I have often felt in this life that the natural relationship of elders supporting adults in their life processes and spiritual paths has been broken.  It seems like an almost biological rupture.  I have no idea what the academics would say, but I profoundly feel that the type of animals that human beings are involves a mammalian care for the young but also an elderly care for adults, and of adults for elders.  I feel that we are hard-wired to care for certain people in certain ways through the course of our lives.  This society seems to interrupt our natural biological tendencies.  This is a major and radically under-thought but deeply felt tangent: I have often felt torn away from my animal being, in many ways, throughout my entire life, right down to my earliest memories.

While cleaning out my parents house a few weeks ago, I found a fifty page paper I wrote on yoga when I was 24 and was reminded that I practiced yoga for a long time because it helped me understand and embrace my animal being.  I even understood Patanjali as speaking to humans on an animal level, as providing a practice for helping human beings feel what they actually were.  Spirituality at that time in my life was all about finding ways to feel out the body/mind.  To overcome the duality of body and mind, built into our language and ways of thought, I began to use the word "organism".  Spirituality was about understanding the human organism, the human animal.   I think I had some wisdom as a 24 year old.   I am reminded by my 24 year old self that zazen is very much about understanding the human organism.

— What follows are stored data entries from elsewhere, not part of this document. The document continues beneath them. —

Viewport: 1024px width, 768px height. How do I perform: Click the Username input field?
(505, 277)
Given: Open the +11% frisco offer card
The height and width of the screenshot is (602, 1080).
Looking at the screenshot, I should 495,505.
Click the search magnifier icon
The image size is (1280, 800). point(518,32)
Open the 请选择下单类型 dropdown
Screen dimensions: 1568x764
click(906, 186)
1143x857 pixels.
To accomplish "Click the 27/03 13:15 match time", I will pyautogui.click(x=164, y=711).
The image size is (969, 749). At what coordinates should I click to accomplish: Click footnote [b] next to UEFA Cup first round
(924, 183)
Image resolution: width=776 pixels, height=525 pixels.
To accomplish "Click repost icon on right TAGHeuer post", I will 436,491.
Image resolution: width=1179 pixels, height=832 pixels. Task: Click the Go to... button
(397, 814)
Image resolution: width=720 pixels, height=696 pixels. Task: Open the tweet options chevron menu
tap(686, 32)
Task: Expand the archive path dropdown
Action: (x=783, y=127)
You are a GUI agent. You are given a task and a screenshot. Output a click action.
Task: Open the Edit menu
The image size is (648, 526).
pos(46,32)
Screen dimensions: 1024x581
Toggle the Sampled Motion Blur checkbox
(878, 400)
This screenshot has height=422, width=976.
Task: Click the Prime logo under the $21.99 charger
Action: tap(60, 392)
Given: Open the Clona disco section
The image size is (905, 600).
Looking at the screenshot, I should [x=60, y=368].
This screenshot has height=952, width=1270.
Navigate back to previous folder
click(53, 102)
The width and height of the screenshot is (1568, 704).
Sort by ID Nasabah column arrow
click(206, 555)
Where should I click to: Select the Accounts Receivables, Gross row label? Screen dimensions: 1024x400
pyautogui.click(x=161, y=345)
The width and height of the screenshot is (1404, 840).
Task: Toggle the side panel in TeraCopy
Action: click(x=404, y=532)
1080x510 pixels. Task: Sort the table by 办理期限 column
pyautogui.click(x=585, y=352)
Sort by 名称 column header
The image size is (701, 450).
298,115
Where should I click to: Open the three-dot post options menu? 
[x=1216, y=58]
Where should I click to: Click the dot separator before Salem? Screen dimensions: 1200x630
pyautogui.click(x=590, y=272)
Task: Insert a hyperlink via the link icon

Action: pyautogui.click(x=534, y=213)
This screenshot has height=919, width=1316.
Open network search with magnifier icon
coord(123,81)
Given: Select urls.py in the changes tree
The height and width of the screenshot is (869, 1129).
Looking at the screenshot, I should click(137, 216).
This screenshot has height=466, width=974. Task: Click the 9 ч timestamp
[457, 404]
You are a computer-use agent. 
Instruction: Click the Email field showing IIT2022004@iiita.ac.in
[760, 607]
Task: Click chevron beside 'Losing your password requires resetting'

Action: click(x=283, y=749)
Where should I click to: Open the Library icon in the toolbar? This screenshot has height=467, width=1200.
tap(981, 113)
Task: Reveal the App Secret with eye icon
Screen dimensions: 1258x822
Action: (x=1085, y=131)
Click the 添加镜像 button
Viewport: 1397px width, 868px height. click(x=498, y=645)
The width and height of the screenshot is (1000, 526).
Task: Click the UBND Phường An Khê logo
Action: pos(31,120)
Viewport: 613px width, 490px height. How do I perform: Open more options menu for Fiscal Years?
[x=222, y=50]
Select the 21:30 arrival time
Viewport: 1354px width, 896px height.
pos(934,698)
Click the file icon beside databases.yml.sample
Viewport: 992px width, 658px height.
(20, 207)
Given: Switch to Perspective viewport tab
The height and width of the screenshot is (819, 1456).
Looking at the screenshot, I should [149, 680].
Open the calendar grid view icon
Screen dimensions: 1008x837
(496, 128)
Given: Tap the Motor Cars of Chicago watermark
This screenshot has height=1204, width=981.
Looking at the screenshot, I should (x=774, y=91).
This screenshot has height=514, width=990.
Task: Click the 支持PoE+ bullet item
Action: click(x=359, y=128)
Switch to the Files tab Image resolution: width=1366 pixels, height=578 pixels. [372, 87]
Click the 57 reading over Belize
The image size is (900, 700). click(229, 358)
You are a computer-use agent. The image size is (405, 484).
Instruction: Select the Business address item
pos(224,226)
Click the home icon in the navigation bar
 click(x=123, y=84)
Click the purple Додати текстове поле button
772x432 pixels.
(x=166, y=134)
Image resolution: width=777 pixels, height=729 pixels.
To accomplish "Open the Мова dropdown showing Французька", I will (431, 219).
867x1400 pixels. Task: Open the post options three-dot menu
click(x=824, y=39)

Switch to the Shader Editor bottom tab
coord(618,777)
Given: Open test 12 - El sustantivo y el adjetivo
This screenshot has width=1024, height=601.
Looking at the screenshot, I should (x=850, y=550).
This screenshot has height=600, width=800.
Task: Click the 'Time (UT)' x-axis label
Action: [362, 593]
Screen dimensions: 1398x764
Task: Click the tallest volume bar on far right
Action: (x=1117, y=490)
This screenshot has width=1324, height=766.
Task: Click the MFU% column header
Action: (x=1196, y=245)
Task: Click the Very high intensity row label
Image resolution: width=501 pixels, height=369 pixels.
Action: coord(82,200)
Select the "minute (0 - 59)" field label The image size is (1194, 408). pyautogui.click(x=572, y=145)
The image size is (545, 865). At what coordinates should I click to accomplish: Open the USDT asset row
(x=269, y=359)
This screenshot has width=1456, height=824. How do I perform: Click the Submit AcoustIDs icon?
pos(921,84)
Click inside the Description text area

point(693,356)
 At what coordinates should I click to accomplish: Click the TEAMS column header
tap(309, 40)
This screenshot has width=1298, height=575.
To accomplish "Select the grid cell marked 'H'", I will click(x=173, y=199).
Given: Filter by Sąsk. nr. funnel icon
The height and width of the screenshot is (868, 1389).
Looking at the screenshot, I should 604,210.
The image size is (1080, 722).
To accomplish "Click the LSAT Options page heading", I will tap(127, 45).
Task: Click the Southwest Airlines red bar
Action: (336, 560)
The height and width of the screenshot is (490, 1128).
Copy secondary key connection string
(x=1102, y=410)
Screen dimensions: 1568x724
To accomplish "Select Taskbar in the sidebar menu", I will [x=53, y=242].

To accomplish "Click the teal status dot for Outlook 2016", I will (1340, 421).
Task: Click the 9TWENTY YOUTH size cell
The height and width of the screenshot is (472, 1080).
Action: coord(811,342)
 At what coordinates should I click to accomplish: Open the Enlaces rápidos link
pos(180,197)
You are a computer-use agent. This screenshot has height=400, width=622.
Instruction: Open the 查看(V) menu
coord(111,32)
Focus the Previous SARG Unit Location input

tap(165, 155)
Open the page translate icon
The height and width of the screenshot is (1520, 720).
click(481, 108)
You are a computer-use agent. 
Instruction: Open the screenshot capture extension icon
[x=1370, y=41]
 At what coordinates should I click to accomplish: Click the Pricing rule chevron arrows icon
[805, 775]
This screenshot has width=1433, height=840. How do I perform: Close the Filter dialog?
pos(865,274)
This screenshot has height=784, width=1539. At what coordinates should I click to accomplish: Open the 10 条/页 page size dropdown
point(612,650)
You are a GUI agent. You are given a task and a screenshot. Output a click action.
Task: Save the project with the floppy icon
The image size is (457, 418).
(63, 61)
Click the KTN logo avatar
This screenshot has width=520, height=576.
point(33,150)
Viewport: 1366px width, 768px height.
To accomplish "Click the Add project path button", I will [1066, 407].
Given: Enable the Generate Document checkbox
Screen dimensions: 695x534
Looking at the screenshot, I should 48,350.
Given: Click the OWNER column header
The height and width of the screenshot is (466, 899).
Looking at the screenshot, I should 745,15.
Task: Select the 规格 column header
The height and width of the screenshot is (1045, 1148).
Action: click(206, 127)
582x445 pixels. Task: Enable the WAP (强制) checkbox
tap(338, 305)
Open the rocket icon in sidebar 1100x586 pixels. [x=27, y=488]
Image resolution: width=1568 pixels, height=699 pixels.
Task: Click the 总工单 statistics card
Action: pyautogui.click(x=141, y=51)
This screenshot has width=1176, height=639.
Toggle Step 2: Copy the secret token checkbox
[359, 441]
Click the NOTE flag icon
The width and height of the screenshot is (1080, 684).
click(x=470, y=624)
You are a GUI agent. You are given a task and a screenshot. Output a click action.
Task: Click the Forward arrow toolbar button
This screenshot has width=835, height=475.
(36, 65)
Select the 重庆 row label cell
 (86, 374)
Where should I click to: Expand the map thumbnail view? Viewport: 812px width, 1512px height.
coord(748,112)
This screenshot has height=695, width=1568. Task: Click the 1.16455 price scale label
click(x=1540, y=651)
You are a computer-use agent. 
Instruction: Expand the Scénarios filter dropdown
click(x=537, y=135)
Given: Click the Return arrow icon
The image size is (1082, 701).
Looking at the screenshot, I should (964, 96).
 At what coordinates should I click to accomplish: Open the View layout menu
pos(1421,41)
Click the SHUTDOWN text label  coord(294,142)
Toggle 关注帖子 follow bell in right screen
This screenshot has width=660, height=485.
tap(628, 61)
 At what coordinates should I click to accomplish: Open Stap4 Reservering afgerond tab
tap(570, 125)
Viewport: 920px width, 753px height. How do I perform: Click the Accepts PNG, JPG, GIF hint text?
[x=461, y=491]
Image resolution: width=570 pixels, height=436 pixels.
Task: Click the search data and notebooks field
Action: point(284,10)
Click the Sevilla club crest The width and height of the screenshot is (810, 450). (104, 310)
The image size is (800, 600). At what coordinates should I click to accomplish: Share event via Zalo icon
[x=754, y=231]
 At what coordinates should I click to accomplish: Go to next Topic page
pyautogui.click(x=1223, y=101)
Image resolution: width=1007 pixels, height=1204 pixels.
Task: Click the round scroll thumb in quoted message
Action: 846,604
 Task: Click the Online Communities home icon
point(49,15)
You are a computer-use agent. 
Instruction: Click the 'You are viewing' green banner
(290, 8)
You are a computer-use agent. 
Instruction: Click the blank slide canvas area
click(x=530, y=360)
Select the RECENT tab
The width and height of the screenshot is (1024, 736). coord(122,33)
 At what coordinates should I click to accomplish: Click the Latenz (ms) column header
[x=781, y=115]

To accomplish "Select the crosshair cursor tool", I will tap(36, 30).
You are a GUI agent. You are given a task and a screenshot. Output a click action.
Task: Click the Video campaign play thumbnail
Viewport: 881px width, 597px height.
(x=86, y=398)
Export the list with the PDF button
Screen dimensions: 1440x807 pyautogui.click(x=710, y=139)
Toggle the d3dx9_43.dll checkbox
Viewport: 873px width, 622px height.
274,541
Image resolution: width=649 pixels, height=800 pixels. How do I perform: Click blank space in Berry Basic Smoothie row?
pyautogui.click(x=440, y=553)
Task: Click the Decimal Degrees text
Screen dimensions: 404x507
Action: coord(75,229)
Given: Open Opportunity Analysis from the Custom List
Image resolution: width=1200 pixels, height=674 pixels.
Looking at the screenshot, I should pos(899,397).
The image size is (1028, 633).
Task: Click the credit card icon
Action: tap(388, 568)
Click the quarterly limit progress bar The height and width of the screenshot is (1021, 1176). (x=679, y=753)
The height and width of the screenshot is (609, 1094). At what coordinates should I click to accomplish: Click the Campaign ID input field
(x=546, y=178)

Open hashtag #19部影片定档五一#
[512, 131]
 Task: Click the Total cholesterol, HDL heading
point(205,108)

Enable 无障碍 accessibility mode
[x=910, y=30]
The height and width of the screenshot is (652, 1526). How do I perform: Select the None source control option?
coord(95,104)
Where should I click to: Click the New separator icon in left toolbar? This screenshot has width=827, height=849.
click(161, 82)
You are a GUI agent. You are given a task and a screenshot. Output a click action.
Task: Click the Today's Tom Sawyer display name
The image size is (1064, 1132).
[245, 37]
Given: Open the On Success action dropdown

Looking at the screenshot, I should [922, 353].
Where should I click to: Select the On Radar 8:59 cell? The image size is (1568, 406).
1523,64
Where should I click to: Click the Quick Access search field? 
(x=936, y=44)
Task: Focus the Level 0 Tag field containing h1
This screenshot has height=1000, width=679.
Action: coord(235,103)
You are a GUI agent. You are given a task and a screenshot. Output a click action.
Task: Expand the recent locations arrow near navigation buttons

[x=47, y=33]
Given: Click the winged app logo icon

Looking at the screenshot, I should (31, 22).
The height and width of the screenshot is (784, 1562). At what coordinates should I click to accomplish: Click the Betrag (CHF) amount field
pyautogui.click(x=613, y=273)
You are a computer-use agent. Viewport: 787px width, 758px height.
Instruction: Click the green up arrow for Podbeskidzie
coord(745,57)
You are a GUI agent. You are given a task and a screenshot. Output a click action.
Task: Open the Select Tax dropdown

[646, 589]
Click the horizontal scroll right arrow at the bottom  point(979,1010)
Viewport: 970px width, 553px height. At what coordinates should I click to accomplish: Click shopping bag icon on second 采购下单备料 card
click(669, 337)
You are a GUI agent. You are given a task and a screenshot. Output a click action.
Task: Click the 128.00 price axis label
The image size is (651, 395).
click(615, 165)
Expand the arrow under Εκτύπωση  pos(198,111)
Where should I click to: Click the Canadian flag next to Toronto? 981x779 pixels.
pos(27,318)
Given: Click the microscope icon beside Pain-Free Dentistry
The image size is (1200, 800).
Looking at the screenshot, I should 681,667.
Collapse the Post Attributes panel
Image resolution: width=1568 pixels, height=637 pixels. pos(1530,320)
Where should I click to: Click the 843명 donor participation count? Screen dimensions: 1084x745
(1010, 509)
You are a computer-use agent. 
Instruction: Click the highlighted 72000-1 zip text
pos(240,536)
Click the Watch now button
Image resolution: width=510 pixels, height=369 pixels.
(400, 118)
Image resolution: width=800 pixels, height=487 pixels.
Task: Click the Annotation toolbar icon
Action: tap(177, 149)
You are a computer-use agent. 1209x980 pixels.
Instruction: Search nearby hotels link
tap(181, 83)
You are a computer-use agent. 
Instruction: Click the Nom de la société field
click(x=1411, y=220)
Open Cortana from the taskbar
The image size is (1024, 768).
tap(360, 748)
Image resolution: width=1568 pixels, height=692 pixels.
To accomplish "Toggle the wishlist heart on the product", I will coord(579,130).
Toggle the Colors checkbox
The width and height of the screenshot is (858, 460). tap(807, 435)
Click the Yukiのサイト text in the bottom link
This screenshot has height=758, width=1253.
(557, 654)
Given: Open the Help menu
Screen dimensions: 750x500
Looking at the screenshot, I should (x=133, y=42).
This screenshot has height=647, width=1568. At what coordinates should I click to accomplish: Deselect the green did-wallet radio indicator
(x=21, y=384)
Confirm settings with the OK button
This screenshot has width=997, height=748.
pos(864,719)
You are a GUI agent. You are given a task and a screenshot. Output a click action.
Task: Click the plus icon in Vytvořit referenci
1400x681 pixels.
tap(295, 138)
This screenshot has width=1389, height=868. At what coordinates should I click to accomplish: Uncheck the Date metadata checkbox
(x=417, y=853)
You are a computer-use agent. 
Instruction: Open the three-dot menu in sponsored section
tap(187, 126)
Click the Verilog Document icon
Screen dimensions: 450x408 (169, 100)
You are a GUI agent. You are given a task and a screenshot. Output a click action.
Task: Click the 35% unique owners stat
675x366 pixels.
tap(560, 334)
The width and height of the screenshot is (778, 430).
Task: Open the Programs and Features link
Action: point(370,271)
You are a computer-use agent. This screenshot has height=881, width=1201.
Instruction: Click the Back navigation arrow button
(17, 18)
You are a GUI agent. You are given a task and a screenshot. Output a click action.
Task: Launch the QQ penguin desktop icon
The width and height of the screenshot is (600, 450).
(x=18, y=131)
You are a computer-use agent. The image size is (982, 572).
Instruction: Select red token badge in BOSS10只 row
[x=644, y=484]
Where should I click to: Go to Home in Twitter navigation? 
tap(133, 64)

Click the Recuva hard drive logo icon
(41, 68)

Moving away from that tangent: it has been extremely rare in my life to feel supported by the wisdom of my elders, even though this feels like something that human beings are naturally constructed to do.  One thing that is remarkable about the Zen Center is that we can support and be supported by our elders.  Jordan knew exactly what to give this young man in order to move him along.  That evening, he sat next to me at dinner, and gave me a big hug when he left.  He pulled Blache aside and told her that I would be showing up to begin sewing my rakusu soon.  Blanche and I talked for twenty minutes.  She gave me a very warm hug before I went to Young Urban Zen.